Under droit domestique he defends very warmly the right of the woman and the wife to treatment as a personality. He laments particularly the injustice which usually rules in marriage, where, under a cloak of legality, the married man denies to his wife a personal control of her own body and the freedom of self-determination in matters of sexual intercourse. So unjust and loathsome in its violation of the personality of woman is the modern view of marriage that Renouvier considers it little better than polygamy (which is often a better state for women than monogamy) or prostitution. It is less just than either, owing to its degradation of the personality of the wife.

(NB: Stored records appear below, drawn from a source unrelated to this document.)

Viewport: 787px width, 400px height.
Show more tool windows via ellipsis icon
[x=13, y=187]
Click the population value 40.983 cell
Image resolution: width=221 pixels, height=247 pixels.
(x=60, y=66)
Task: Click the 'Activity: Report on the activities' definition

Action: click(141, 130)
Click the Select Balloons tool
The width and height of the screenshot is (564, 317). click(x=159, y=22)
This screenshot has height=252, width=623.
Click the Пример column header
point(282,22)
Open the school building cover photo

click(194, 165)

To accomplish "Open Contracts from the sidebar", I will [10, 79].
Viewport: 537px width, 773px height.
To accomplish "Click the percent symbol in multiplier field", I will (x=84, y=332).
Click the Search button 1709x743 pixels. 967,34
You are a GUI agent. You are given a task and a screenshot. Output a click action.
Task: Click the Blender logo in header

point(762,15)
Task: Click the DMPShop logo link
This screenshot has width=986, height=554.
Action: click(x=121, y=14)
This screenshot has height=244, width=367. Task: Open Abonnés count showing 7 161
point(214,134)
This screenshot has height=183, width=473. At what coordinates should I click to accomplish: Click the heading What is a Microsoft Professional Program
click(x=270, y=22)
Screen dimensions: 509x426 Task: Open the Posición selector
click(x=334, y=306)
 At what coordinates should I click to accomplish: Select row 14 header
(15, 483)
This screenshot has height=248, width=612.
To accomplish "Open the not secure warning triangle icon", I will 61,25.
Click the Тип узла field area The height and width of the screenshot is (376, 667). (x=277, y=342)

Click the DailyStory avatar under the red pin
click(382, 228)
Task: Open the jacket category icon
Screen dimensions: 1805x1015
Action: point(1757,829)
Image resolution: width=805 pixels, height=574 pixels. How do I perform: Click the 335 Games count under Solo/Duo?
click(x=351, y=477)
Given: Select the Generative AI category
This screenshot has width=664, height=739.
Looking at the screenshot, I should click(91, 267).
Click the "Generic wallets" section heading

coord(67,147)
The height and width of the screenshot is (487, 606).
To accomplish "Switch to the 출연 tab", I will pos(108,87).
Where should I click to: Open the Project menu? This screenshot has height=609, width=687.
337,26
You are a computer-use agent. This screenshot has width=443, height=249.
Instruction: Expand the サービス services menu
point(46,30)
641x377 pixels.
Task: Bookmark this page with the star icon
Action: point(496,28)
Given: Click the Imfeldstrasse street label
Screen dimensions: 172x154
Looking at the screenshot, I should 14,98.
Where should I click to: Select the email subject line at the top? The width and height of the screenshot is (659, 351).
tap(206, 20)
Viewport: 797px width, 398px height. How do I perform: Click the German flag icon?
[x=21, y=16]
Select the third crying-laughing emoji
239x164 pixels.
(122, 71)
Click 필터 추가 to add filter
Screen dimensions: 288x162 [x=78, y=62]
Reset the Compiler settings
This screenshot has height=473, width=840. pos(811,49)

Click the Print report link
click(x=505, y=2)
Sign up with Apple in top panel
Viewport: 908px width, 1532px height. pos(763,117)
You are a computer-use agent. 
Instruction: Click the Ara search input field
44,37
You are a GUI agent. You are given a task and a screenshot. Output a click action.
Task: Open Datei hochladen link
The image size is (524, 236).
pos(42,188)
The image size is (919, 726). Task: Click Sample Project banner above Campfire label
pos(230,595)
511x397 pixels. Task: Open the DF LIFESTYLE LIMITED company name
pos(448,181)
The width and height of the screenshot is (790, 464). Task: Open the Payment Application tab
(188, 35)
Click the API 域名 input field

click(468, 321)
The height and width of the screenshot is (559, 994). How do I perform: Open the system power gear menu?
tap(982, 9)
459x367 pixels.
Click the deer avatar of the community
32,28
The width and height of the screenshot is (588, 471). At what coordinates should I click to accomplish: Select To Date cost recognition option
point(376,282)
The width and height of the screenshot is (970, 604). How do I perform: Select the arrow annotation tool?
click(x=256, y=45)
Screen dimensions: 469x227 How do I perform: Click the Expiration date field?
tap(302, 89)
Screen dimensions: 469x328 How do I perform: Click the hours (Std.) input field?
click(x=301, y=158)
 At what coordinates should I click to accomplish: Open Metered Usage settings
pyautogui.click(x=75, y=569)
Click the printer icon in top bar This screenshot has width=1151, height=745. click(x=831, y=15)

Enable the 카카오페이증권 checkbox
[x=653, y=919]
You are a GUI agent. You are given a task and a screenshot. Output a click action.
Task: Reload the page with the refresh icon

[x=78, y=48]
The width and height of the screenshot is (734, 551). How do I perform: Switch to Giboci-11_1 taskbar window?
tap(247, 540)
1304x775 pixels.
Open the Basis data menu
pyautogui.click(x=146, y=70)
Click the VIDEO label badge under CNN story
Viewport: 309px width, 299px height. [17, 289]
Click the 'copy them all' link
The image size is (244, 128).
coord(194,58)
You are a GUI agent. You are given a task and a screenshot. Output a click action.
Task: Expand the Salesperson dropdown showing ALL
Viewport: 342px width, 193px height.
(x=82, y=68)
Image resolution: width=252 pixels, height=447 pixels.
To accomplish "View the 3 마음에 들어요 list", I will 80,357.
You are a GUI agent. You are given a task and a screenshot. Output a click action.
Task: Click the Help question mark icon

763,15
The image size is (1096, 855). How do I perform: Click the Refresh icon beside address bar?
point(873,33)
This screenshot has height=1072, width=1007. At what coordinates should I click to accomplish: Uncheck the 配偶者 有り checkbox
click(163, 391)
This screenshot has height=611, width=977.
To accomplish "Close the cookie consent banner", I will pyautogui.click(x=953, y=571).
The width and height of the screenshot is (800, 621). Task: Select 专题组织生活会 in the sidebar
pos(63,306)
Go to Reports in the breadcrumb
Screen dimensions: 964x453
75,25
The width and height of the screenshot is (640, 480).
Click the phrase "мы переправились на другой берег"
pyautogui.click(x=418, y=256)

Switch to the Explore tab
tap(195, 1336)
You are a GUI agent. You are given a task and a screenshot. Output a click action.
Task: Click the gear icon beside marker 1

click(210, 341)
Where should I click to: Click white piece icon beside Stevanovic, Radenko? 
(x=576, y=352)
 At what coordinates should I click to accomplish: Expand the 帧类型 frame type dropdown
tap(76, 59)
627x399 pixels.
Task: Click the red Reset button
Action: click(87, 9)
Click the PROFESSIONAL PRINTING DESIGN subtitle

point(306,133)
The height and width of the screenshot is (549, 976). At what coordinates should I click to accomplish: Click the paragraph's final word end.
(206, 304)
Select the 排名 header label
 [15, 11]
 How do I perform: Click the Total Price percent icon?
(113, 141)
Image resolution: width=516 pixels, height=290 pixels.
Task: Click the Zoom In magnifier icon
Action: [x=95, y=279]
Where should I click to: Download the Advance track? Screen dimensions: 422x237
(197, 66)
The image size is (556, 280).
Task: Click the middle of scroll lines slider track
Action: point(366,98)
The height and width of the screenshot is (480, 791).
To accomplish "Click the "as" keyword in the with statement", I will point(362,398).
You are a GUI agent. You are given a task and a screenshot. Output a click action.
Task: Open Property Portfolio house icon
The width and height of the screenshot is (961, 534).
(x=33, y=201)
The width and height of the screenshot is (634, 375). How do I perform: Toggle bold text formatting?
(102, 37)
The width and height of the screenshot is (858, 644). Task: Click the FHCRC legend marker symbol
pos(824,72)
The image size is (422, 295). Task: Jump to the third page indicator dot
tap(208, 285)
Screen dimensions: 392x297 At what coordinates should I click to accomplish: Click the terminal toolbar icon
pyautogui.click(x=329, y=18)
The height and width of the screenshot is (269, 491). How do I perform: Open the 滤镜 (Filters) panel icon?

He remarked too in his Nouvelle Monadologie that love (in the popular sense), being so largely an affair of passion and physical attraction, is usually unjust, and that friendship is a better basis for the relationship of marriage, which should be, while it lasts among mankind, one of justice.[[24]] Consequently, it should involve neither the idea of possession nor of obedience, but of mutual comradeship.

[24] See particularly the notes in La Nouvelle Monadologie appended to the fourth part, “Passion,” pp. 216-222.

In the economic sphere Renouvier endeavours to uphold freedom, and for this reason he is an enemy of communism. Hostile to the communistic doctrine of property, he is a definite defender of property which he considers to be a necessity of personality. He considers each person in the community entitled to property as a guarantee of his own liberty and development. While disagreeing with communism, Renouvier is sympathetic to the socialist view that property might be, and should be, more justly distributed, and he advocates means to limit excessive possession by private persons and to “generalise” the distribution of the goods of the community among its members. Progressive taxation, a guarantee of the “right to work” and a complete system of insurance are among his suggestions. He is careful, however, to avoid giving to the state too much power.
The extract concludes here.